Secretary of State Lawerence Denney is correct to look into the matter of lobbying activities by state employees. It is among Denney’s duties to keep the public informed about who is trying to influence our Legislature, and especially if the exchange of some type of gift or benefit is involved.
We might not think of state employees as lobbyists, but they fit the very broad definition: “Anyone who attempts through contacts with, or causing others to make contact with, members of the Legislature or legislative committees or an executive official, to influence the approval, modification or rejection of any legislation by the legislature of the state of Idaho or any committee thereof or by the governor or to develop or maintain relationships with, promote good will, or entertain members of the legislature or executive officials.”

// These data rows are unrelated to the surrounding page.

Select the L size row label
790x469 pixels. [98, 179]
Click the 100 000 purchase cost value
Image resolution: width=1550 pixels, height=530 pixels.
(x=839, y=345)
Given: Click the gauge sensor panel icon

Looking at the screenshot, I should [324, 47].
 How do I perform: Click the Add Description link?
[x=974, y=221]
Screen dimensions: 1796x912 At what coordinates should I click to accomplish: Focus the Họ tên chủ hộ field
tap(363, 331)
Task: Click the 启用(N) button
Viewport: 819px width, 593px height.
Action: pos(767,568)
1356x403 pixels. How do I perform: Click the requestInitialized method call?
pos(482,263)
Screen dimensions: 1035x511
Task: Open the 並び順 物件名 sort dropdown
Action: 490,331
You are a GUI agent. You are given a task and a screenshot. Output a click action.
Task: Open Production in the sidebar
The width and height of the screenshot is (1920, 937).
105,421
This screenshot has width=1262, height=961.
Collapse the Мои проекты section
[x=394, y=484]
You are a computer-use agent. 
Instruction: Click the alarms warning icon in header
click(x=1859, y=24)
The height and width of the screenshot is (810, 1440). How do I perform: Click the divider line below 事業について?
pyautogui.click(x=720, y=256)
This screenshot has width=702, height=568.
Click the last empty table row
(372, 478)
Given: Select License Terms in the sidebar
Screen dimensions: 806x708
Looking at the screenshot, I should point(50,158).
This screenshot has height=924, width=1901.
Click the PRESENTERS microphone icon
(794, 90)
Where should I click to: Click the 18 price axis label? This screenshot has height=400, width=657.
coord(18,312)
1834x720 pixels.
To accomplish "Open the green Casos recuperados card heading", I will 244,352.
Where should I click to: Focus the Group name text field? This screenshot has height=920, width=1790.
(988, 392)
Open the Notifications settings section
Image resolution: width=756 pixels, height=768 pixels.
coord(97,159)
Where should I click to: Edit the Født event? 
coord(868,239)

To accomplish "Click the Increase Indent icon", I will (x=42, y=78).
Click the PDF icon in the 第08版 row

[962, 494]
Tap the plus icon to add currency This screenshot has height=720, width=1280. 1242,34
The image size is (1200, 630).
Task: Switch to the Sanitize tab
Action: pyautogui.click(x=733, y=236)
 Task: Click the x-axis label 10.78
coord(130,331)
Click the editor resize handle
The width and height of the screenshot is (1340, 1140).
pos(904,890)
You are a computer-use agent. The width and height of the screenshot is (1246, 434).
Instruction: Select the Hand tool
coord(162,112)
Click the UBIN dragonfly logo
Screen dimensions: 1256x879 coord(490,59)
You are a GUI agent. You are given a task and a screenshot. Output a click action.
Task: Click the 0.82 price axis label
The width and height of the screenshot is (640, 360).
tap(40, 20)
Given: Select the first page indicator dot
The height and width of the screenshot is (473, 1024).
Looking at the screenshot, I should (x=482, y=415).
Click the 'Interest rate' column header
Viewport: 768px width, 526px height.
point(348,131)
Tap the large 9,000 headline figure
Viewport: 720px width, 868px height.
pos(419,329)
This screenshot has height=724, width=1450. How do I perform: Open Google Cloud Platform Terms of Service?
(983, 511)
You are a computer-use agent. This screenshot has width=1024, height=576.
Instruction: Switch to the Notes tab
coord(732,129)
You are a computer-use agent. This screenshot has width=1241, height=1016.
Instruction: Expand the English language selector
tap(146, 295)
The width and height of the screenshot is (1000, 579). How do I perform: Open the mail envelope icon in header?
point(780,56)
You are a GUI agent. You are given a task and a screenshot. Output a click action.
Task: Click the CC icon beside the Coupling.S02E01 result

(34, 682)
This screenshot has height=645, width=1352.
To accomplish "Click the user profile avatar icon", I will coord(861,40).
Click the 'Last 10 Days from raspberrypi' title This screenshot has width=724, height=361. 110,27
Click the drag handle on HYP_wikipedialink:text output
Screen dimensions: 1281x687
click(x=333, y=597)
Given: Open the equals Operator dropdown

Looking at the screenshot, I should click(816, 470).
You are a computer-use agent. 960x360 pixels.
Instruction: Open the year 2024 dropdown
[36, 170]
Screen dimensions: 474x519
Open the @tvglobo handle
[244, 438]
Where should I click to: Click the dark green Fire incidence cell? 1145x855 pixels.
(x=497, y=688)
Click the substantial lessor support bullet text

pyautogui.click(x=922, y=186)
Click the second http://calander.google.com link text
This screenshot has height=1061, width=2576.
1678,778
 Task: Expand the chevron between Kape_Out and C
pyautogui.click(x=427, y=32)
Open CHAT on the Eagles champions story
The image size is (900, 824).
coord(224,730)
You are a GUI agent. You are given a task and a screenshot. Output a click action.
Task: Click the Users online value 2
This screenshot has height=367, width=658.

Some state employees lobby, but there is some murkiness about which ones should report and under what circumstances. Denney, just six months into his first term, asks an excellent question, as reported by the Idaho Statesman’s Bill Dentzer last week: “If the Department of Transportation invites all the legislators to dinner, they should report it, the money they spend. And I think that’s going to be the solution. The people have a right to know if a state agency is doing lobbying.”
We couldn’t agree more. Denney’s scrutiny of this matter began earlier this year when there was a report that some state board of education members had been treated to round-trip expenses to attend the Fiesta Bowl, at which Boise State defeated Arizona. That did not happen, though.
But in the process Denney has come across some loose language in our system that the Legislature would be well-advised to tighten up. Some state employees are under the impression that they do not have to register and report their activities. Two opinions from the Idaho Attorney General’s Office from 2007 and 2015 answer some, but not all, of the outstanding questions.
This matter needs attention and should head the list of items the Legislature entertains in the 2016 session. Before we continue to grant exemptions from registering and reporting to some state employees, let’s put the bar higher and simply demand maximum transparency and disclosure. Denney’s idea to pursue more clarity is a step in the right direction. Let’s develop a consistent set of rules that don’t rely on interpretation, and then let’s err on the side of identifying what has been proffered and report it.